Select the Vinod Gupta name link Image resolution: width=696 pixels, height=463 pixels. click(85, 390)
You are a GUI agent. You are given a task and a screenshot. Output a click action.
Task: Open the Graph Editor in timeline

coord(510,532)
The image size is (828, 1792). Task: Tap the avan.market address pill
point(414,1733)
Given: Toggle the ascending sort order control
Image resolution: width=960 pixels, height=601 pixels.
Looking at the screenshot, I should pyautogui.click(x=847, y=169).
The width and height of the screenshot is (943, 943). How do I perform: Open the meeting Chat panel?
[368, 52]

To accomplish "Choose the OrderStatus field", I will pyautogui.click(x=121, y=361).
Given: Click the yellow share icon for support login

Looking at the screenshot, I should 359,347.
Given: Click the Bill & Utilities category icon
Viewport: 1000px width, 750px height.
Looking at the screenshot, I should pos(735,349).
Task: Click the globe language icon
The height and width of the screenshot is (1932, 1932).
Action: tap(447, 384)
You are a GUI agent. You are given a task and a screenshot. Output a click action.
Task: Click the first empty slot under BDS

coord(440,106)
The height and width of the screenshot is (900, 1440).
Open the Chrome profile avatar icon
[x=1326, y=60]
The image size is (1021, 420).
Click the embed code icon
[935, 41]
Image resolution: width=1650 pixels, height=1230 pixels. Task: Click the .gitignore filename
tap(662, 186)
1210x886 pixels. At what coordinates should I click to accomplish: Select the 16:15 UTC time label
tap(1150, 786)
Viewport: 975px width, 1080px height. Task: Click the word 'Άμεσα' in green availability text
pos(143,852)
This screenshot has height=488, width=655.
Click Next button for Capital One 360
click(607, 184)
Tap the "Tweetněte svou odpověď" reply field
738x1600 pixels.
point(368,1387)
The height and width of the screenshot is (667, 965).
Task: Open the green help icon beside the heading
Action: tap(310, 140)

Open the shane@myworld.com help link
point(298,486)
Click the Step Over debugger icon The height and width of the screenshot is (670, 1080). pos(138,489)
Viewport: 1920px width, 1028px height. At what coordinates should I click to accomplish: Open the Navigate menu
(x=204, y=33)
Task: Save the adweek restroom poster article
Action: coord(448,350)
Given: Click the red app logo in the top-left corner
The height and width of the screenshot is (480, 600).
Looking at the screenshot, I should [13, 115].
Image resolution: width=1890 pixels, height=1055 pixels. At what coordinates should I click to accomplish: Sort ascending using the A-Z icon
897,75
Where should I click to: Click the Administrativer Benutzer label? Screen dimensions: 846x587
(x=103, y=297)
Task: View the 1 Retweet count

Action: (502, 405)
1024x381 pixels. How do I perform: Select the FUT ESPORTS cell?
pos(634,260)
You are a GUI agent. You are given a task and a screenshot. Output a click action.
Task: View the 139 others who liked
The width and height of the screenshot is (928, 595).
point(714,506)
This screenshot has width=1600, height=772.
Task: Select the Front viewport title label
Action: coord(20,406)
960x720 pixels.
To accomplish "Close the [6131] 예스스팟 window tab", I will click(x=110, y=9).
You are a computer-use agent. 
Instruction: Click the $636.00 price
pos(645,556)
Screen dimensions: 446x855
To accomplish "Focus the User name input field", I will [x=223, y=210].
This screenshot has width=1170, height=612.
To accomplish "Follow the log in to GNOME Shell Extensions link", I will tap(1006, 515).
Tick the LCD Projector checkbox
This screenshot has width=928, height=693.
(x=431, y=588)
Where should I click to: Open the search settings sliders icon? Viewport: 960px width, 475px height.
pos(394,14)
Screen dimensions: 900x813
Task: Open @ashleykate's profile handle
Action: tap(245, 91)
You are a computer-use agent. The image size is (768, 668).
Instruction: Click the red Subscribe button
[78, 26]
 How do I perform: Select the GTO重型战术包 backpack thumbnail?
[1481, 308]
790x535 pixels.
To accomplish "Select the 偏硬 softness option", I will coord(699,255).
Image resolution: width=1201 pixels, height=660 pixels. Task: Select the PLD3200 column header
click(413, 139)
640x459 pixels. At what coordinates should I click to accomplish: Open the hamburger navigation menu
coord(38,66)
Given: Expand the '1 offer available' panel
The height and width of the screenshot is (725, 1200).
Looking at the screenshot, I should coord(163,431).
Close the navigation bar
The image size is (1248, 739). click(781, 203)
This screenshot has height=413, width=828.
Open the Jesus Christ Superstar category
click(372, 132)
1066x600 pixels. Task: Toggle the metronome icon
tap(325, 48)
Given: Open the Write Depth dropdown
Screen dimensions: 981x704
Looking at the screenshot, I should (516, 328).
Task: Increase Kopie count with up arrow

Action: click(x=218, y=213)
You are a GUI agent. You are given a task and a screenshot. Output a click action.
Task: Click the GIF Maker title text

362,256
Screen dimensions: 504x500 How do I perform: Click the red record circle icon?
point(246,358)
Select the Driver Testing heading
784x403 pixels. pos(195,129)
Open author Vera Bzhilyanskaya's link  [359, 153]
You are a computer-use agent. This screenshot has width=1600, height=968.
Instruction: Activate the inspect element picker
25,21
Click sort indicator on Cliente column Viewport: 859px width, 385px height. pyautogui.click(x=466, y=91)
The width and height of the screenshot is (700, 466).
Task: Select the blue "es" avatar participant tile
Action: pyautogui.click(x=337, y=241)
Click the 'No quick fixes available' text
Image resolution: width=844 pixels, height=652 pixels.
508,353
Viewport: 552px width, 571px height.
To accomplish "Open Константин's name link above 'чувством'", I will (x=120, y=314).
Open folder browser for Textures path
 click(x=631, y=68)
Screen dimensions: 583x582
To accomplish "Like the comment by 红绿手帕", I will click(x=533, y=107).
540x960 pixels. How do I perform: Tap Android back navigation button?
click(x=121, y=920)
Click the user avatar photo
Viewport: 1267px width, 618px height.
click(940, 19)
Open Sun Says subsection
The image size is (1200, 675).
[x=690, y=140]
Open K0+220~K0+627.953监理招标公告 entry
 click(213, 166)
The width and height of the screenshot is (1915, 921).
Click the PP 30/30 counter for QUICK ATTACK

* [Exercise directions]:
Go through the listing above and pull out each line containing the word "computer".

* [Result of this task]:
You are a computer-use agent. 
You are a computer-use agent. The image size is (768, 668).
You are a computer-use agent. This screenshot has width=1600, height=968.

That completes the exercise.